Those lines of the material below that fall between its first line and the line with "Viewport: 1186px width, 650px height.", both included, are to be repeated exactly.

•••

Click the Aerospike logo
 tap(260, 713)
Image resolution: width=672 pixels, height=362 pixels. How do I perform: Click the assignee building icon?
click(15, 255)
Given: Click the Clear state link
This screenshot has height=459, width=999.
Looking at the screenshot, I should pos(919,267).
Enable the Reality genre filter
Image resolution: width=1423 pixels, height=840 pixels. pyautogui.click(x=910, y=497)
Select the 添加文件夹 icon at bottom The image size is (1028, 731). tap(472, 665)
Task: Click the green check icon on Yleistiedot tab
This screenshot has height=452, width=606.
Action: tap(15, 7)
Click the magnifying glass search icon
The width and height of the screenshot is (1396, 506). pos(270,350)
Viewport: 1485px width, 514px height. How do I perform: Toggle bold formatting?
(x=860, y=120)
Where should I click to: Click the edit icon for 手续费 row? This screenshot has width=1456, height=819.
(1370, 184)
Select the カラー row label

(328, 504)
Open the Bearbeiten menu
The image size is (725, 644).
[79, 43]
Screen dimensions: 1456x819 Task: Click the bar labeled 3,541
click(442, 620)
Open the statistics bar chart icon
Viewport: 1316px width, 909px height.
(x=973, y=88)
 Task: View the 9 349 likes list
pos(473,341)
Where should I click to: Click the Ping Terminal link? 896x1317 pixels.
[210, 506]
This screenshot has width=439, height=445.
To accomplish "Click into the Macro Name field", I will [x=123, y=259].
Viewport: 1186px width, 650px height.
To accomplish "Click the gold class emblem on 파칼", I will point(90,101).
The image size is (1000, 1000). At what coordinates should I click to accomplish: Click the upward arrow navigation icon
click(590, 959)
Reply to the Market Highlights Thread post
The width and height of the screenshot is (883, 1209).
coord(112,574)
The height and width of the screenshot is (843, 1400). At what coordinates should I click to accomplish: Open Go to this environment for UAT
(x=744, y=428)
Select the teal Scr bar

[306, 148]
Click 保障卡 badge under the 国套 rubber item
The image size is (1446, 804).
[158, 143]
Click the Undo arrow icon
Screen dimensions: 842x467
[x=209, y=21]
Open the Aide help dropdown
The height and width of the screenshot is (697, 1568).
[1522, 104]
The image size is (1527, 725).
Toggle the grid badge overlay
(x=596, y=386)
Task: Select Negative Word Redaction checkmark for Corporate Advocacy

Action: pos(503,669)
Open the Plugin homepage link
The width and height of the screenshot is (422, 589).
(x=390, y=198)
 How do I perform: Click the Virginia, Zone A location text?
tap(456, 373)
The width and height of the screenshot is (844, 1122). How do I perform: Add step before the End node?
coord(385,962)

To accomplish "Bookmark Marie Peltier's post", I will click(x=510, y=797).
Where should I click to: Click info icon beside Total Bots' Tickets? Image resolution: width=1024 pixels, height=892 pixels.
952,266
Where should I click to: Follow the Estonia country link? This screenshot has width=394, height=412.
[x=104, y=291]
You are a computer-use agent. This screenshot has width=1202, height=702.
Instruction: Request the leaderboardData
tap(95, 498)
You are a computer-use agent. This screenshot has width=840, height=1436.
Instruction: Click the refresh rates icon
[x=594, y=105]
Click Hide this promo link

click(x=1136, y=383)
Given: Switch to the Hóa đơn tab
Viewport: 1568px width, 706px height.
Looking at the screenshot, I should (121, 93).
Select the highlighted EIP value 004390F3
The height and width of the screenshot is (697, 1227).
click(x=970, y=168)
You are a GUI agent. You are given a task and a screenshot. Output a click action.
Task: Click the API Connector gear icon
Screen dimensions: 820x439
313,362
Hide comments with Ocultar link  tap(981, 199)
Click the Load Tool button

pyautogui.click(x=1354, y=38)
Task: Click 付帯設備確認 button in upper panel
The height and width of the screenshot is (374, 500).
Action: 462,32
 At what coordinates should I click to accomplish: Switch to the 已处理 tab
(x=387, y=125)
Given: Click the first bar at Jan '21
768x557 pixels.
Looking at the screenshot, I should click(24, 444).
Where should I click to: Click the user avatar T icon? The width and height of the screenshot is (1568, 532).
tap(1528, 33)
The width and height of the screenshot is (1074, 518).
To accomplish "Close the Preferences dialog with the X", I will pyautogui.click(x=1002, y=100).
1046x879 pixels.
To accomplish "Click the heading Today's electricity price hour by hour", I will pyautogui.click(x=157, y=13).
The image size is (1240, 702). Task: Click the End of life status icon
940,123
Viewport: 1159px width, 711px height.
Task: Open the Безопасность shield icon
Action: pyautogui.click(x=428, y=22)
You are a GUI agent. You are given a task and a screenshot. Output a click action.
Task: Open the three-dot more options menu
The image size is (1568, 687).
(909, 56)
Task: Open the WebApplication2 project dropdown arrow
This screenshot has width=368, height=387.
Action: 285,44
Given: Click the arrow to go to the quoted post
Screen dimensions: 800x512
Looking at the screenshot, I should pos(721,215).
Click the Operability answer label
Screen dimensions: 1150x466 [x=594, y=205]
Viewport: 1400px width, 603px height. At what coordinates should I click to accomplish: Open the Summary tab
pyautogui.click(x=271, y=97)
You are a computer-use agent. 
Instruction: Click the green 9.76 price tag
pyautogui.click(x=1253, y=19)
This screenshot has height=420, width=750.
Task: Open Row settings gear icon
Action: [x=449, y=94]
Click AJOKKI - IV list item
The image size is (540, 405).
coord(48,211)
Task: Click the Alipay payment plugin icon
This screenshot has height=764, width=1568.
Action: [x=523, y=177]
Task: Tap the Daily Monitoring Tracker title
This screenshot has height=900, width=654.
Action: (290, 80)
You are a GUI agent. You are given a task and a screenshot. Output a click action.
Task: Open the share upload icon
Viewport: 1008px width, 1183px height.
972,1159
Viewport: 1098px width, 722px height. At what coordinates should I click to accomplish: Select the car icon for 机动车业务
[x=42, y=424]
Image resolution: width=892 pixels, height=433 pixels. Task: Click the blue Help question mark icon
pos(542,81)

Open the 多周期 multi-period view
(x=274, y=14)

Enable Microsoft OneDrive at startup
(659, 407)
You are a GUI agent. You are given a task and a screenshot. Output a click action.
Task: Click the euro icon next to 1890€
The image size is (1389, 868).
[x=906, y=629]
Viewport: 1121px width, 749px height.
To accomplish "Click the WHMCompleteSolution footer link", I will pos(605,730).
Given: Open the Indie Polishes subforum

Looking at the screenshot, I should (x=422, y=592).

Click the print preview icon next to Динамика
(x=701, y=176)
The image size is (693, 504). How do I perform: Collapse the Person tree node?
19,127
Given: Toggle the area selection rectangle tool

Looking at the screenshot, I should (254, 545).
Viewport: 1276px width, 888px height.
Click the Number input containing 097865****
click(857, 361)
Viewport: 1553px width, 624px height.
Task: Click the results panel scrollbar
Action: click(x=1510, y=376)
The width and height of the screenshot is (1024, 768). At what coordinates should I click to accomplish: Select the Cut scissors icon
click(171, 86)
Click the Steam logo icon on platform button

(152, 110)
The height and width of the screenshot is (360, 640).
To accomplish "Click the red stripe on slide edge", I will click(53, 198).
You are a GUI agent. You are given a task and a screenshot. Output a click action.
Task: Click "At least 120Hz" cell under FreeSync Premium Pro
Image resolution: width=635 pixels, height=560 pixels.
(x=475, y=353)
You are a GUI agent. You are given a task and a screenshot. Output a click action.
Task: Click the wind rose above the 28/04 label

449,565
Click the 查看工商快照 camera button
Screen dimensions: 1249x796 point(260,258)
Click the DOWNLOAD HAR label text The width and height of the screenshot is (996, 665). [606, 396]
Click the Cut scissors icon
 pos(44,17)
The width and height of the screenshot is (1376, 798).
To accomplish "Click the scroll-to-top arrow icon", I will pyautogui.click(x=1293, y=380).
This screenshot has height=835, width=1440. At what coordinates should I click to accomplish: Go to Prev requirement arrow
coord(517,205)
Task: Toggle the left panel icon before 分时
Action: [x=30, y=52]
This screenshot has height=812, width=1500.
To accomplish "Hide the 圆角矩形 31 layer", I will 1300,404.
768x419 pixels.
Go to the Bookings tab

•••

--- ANSWER ---
Click the Aerospike logo
 tap(260, 713)
Image resolution: width=672 pixels, height=362 pixels. How do I perform: Click the assignee building icon?
click(15, 255)
Given: Click the Clear state link
This screenshot has height=459, width=999.
Looking at the screenshot, I should pos(919,267).
Enable the Reality genre filter
Image resolution: width=1423 pixels, height=840 pixels. pyautogui.click(x=910, y=497)
Select the 添加文件夹 icon at bottom The image size is (1028, 731). tap(472, 665)
Task: Click the green check icon on Yleistiedot tab
This screenshot has height=452, width=606.
Action: tap(15, 7)
Click the magnifying glass search icon
The width and height of the screenshot is (1396, 506). pos(270,350)
Viewport: 1485px width, 514px height. How do I perform: Toggle bold formatting?
(x=860, y=120)
Where should I click to: Click the edit icon for 手续费 row? This screenshot has width=1456, height=819.
(1370, 184)
Select the カラー row label

(328, 504)
Open the Bearbeiten menu
The image size is (725, 644).
[79, 43]
Screen dimensions: 1456x819 Task: Click the bar labeled 3,541
click(442, 620)
Open the statistics bar chart icon
Viewport: 1316px width, 909px height.
(x=973, y=88)
 Task: View the 9 349 likes list
pos(473,341)
Where should I click to: Click the Ping Terminal link? 896x1317 pixels.
[210, 506]
This screenshot has width=439, height=445.
To accomplish "Click into the Macro Name field", I will [x=123, y=259].
Viewport: 1186px width, 650px height.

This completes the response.